I realize, though, that there are many women out there who say that when you’re educated and independent, then you don’t really need a man, or marriage, to be more specific. You can very well take care of yourself, and live your life happily and all that wonderful jazz. And I would have agreed with this notion a little over three years ago. I, too, was one of those staunch “feminists” who believed that having a man/marriage wasn’t important because I was independent and that I could very well take care of myself without the help of a man. There had even come a point in my life where marriage wasn’t even in my agenda at all, because my focus was mainly on attaining my Masters and then my PhD and contributing something significant to the Pashtun Diaspora. But now I wonder whether I would have been truly content with that decision. And the more I think about it, the more I realize that despite pursuing my passions (and succeeding at them), I would not be complete without the help of a man who loves and supports me.

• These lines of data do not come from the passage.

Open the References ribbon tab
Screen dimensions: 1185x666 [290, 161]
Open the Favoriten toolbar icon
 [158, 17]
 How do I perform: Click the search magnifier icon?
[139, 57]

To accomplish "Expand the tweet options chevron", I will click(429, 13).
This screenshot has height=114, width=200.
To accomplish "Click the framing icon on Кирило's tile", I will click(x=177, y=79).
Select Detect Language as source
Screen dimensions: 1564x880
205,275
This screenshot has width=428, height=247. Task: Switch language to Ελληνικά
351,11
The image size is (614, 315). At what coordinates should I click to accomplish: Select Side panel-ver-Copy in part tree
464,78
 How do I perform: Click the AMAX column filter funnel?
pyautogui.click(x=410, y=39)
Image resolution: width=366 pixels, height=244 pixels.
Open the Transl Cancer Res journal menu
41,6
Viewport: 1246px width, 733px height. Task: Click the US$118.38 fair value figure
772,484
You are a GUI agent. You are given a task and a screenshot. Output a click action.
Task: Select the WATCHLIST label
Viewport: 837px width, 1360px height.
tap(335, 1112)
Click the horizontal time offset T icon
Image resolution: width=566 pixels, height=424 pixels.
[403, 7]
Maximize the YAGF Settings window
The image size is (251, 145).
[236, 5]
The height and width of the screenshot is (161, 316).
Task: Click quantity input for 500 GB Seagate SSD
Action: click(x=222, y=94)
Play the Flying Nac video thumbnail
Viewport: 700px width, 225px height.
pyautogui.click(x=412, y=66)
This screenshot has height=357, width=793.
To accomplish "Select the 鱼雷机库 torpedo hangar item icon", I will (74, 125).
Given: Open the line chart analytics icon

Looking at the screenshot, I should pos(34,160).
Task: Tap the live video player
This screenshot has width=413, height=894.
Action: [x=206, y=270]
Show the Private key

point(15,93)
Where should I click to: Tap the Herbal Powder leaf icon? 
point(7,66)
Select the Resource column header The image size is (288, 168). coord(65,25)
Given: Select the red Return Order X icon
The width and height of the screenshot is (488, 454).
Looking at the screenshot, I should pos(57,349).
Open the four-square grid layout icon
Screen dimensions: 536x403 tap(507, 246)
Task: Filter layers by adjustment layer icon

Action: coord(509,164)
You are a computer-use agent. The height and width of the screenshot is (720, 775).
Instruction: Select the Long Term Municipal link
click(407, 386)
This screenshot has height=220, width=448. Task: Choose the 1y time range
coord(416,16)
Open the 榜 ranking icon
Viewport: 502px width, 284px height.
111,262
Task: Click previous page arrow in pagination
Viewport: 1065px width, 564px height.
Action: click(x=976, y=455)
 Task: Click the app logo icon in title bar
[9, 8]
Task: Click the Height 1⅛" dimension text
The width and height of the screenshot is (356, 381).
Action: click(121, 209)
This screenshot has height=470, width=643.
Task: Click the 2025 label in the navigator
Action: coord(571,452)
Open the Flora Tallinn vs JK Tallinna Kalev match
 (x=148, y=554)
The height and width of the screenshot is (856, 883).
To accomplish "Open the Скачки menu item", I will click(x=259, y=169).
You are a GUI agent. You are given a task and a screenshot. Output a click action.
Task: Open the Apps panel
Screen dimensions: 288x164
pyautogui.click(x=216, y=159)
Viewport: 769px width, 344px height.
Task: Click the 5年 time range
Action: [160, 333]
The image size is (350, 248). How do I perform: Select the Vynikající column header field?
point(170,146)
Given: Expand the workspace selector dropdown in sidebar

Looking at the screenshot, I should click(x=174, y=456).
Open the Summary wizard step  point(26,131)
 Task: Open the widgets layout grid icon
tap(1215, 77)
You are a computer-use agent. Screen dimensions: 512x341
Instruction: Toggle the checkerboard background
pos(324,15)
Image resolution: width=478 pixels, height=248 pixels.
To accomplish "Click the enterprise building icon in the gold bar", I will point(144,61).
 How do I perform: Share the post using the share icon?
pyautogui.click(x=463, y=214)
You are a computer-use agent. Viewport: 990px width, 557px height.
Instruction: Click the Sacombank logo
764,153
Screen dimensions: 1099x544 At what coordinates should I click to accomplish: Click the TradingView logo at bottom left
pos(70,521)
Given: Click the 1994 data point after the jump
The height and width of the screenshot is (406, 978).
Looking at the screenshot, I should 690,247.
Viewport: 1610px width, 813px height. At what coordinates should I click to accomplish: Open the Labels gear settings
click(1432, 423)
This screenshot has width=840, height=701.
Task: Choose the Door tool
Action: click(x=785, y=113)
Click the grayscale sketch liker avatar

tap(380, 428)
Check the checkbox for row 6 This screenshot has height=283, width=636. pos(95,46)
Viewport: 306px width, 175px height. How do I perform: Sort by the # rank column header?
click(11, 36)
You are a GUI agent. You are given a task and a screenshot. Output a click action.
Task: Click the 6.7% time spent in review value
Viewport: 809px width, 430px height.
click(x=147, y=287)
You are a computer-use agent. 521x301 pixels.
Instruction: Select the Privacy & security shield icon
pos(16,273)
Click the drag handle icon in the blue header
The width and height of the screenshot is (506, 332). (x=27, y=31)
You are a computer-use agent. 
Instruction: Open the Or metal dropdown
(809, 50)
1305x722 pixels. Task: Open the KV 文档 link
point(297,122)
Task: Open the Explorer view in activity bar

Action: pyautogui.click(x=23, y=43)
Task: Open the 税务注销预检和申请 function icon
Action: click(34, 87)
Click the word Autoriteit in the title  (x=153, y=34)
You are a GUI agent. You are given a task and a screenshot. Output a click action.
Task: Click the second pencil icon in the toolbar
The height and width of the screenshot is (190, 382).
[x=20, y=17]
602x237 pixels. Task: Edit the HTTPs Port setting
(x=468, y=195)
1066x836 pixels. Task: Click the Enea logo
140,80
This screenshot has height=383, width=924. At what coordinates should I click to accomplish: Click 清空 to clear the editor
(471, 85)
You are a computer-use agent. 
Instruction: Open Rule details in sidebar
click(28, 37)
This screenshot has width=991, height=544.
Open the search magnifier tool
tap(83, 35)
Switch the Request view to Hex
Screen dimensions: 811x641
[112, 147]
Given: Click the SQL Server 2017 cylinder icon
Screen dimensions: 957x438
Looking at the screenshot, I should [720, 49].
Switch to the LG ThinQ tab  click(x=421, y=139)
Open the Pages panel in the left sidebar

Again, this has absolutely nothing to do with lack of independence or my desire to rely on a man. I am not one of those women who think that men are not as important as we women are, or that we don’t need men at all. Yes, I admit I used to think this way not too long ago, but I was unaware, because I did not realize how important a man – a good man – can be in a woman’s life and in her ability to become successful. Not only does he become her cheerleader, but he becomes her greatest motivation in almost everything. If it weren’t for my husband, I never would have pursued my art, nor my doctorate, nor so many of my other passions as effectively as I would have. It’s wrong to assume that men are always competing with women; to be better than them; or subjugating them in every possible way. Some can indeed become a woman’s greatest strength. And mine is exactly just that. Though, I am sure I would have achieved my passions regardless if I’d met my husband or not, but he just gave me that extra boost that I needed to speed up the process. And one shouldn’t be afraid to admit that. I certainly am not. Rather, I am very proud to say that behind my success, my husband has been my pillar – the reason for most of my achievements thus far.

Furthermore, we humans are very social animals. We need constant social interaction. We need to be reminded of our worth and admired for our achievements. In many cultures, mine included, marriage – a good, successful marriage — is an achievement on its own. As a matter of fact, marriage is considered far more important than education or attaining the ability to work. It gives these women a sense of empowerment, knowing that they are capable of being good wives in order to make their husbands happy and their marriages work. And considering that divorce is considered such a taboo; it’s usually the very last thing on their minds.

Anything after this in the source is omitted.